The Freedom of Constraints: AI in 3D Interfaces

The Freedom of Constraints: AI in 3D Interfaces

In the future predicted by Apple, Meta and dozens of other huge companies sinking billions into R&D on VR and AR headsets, the interactive world will no longer be restricted to the flat plane. Why should websites still be the same 2D experiences we were making back in the Web 2.0 days? So we decided to play around with the idea: what if we made 3D websites really easy to make?

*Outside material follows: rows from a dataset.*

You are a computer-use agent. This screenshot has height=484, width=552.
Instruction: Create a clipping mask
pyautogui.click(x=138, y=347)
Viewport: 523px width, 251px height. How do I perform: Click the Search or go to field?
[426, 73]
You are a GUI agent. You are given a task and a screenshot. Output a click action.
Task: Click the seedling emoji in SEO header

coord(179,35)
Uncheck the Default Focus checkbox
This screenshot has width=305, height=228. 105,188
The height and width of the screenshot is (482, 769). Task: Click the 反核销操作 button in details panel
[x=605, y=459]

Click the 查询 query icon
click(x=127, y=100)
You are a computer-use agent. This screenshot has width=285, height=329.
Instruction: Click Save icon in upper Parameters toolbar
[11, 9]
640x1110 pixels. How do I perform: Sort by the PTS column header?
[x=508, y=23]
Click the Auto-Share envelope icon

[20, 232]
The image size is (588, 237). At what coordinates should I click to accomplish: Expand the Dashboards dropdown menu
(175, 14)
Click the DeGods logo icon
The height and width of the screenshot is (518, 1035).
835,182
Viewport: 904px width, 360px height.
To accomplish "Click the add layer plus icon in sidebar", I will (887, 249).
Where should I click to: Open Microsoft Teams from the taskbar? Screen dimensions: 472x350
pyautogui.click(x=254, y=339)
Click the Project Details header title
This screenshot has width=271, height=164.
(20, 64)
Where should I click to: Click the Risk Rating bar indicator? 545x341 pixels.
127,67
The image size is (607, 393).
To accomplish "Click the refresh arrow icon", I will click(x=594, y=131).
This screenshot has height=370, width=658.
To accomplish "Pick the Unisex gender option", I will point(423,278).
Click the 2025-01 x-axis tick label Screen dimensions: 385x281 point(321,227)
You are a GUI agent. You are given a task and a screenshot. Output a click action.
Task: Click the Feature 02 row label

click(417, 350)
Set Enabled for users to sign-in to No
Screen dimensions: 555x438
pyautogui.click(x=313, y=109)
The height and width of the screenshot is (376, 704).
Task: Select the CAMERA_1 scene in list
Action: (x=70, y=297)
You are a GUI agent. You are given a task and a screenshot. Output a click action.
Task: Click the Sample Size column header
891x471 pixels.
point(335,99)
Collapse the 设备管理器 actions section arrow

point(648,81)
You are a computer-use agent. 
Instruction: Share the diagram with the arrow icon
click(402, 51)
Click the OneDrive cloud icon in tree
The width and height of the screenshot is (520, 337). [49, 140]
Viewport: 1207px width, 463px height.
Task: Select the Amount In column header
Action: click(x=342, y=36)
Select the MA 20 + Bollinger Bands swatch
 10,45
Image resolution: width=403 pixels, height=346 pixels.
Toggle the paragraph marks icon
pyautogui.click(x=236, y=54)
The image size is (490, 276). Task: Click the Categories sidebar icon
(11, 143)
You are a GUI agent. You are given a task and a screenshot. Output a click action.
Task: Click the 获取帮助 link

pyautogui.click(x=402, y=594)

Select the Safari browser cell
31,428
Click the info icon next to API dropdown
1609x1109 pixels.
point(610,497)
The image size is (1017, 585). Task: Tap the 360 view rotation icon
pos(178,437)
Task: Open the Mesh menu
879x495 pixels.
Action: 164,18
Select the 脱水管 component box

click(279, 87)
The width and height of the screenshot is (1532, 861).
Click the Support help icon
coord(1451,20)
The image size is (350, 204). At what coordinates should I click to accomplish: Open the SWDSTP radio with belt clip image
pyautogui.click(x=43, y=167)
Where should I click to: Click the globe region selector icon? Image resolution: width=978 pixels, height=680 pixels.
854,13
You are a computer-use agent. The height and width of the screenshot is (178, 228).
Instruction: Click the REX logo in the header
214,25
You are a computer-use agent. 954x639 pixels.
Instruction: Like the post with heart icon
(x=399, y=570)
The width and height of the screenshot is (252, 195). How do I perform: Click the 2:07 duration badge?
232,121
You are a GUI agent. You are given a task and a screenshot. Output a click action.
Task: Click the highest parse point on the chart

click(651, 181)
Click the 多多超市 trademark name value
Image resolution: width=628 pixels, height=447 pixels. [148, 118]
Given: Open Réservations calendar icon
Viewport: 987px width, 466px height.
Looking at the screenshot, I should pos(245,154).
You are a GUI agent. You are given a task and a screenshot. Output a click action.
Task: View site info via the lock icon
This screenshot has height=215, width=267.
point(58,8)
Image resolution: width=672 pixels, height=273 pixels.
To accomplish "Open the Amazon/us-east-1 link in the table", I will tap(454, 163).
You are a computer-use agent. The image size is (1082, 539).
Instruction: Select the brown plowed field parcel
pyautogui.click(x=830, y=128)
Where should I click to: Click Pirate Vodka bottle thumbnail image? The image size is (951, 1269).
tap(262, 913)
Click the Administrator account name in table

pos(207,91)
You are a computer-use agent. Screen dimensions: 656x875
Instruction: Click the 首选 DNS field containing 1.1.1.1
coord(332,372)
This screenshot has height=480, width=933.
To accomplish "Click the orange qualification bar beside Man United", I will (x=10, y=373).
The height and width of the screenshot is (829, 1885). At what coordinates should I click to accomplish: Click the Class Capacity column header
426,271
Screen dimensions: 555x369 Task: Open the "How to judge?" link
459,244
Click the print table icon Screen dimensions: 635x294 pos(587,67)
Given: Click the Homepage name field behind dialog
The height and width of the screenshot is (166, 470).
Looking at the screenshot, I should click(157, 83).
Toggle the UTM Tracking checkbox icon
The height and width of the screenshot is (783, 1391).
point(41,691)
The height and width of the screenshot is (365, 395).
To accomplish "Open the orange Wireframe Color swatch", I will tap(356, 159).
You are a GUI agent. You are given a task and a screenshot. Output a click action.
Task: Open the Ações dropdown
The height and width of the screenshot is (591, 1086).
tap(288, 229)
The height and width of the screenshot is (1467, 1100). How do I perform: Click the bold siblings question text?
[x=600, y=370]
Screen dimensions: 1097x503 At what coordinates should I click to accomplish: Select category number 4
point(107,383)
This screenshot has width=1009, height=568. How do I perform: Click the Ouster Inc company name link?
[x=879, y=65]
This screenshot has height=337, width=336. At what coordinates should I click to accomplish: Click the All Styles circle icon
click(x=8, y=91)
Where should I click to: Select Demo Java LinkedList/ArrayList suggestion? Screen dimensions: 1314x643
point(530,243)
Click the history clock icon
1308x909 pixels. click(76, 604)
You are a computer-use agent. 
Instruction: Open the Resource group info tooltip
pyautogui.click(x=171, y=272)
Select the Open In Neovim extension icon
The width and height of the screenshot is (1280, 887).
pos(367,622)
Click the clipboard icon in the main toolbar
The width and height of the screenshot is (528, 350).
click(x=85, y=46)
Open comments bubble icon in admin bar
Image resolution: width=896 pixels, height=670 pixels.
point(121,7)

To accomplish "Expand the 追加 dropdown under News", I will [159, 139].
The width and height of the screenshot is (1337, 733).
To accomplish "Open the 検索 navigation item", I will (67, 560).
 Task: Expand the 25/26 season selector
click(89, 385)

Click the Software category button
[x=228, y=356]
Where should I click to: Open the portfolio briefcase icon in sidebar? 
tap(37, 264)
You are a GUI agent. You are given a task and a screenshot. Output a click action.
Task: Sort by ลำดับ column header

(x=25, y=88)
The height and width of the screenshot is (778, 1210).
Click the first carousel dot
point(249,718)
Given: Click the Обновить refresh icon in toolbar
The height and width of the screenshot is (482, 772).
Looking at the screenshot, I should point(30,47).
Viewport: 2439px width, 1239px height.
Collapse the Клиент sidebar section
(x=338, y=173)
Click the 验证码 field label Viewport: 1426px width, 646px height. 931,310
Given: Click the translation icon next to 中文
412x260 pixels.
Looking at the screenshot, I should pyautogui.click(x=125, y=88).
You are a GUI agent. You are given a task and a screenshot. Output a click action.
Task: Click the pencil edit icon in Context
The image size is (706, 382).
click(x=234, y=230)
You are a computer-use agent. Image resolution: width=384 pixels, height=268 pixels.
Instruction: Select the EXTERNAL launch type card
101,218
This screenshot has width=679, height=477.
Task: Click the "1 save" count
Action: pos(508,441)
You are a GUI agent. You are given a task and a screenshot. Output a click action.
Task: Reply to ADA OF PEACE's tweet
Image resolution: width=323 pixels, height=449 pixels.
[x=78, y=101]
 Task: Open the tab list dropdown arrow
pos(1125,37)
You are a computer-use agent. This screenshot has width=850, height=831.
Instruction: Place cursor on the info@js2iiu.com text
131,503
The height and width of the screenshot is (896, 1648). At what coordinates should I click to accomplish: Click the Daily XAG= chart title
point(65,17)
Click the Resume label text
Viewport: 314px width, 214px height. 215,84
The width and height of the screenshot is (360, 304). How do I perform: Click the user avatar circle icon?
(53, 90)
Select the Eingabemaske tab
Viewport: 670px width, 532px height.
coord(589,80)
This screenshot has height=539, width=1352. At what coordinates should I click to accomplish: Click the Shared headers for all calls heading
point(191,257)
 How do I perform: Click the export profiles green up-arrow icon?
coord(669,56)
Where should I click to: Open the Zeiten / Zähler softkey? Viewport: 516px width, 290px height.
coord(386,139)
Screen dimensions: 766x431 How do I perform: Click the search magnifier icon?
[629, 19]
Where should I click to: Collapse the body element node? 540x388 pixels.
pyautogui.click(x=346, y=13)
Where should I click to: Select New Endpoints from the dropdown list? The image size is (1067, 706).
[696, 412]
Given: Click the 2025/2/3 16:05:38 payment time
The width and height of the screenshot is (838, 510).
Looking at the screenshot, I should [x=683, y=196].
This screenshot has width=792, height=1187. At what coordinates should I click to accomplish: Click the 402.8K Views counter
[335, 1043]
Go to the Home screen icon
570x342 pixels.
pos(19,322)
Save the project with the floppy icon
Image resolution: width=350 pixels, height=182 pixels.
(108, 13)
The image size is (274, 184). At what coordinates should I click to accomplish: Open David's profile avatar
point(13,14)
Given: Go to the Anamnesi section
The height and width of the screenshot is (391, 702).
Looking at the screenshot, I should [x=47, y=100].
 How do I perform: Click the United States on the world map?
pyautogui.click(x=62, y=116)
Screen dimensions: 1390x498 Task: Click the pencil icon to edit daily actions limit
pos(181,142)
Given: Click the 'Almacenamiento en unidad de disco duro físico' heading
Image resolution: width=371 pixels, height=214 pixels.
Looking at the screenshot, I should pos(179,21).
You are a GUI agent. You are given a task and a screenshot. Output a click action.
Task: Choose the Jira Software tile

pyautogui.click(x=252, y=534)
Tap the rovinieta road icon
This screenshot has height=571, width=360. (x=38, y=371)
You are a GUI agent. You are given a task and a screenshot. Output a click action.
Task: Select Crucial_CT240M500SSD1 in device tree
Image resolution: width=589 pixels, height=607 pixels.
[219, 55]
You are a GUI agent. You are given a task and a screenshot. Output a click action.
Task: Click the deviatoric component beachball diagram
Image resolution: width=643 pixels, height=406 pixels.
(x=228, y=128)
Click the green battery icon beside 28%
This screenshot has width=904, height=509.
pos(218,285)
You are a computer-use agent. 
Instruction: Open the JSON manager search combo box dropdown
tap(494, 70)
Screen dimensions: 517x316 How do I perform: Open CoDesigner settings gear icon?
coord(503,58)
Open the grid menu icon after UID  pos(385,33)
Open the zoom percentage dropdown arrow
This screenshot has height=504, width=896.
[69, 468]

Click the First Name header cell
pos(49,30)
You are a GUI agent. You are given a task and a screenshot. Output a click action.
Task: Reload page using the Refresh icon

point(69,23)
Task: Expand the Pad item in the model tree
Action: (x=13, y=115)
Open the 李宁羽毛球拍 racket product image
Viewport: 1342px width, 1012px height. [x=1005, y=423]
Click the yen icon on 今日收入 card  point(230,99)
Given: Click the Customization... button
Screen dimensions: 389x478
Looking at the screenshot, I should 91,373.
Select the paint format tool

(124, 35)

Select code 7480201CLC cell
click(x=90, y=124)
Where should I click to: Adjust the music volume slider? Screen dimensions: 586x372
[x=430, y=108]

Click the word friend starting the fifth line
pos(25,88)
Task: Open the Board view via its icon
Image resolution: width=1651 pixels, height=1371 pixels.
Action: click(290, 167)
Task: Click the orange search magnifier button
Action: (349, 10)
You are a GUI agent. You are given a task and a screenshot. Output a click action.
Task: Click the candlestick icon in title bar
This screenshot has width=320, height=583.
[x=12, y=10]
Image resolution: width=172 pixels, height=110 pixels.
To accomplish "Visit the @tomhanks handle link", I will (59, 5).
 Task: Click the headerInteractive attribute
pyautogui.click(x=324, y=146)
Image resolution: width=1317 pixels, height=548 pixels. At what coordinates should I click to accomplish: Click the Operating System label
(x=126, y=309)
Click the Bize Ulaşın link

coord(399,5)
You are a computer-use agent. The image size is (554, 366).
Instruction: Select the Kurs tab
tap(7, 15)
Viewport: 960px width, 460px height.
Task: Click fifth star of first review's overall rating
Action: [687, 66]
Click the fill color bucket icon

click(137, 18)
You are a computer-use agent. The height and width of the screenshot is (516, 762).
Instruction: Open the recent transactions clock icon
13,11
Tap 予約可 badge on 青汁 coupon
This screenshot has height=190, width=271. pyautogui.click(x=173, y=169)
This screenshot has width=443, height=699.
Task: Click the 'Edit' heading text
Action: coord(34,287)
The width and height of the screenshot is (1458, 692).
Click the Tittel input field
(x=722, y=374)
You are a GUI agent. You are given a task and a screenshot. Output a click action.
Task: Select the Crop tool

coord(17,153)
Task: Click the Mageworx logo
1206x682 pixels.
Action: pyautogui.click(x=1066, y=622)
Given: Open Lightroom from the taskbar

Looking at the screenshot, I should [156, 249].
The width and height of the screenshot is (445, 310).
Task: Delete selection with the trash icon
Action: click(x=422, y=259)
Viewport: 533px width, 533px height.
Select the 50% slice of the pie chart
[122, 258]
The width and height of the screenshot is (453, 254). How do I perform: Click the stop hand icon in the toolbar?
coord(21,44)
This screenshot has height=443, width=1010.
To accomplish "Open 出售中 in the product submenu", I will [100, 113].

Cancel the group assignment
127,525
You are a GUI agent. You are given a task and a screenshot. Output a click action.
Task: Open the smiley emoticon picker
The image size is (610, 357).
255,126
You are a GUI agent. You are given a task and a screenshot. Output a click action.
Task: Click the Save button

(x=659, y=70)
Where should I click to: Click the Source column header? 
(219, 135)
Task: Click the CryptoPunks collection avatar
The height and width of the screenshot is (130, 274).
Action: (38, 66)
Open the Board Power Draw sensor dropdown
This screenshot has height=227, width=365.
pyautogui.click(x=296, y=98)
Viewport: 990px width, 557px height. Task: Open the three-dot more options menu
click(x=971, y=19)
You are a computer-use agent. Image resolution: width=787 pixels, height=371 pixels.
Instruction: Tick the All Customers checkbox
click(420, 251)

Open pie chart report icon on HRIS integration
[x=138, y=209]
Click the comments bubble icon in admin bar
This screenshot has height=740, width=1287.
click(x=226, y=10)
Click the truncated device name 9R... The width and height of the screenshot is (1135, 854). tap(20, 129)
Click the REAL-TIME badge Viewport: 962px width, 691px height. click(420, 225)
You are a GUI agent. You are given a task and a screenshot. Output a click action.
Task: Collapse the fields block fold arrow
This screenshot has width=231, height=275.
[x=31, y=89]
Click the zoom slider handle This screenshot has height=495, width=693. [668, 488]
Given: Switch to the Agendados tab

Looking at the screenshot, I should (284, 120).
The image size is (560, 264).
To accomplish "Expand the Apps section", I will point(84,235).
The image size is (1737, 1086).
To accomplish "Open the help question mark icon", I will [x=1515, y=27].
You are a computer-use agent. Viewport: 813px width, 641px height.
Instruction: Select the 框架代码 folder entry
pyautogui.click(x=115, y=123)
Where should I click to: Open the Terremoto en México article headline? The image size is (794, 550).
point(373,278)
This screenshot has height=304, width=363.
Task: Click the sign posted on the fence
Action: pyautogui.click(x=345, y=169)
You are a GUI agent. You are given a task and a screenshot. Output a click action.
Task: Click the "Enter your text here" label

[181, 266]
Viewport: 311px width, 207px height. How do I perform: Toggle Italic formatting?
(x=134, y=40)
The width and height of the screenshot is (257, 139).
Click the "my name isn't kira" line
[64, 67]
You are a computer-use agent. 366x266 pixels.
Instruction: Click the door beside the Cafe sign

A little while ago I wrote about AI as the future of interface. I think that is absolutely going to be the best way for users to interact with tools in particular, and I’ve recently had the opportunity to test out that theory with a project I’ve been working on with a few friends.?

We’re extremely early on this project - these are dirty prototypes to prove out theories and not launchable code. But I think there are still some interesting things to learn from the work we’ve done so far, particularly around helping people interact with the 3D world and in using AI to make that stress-free.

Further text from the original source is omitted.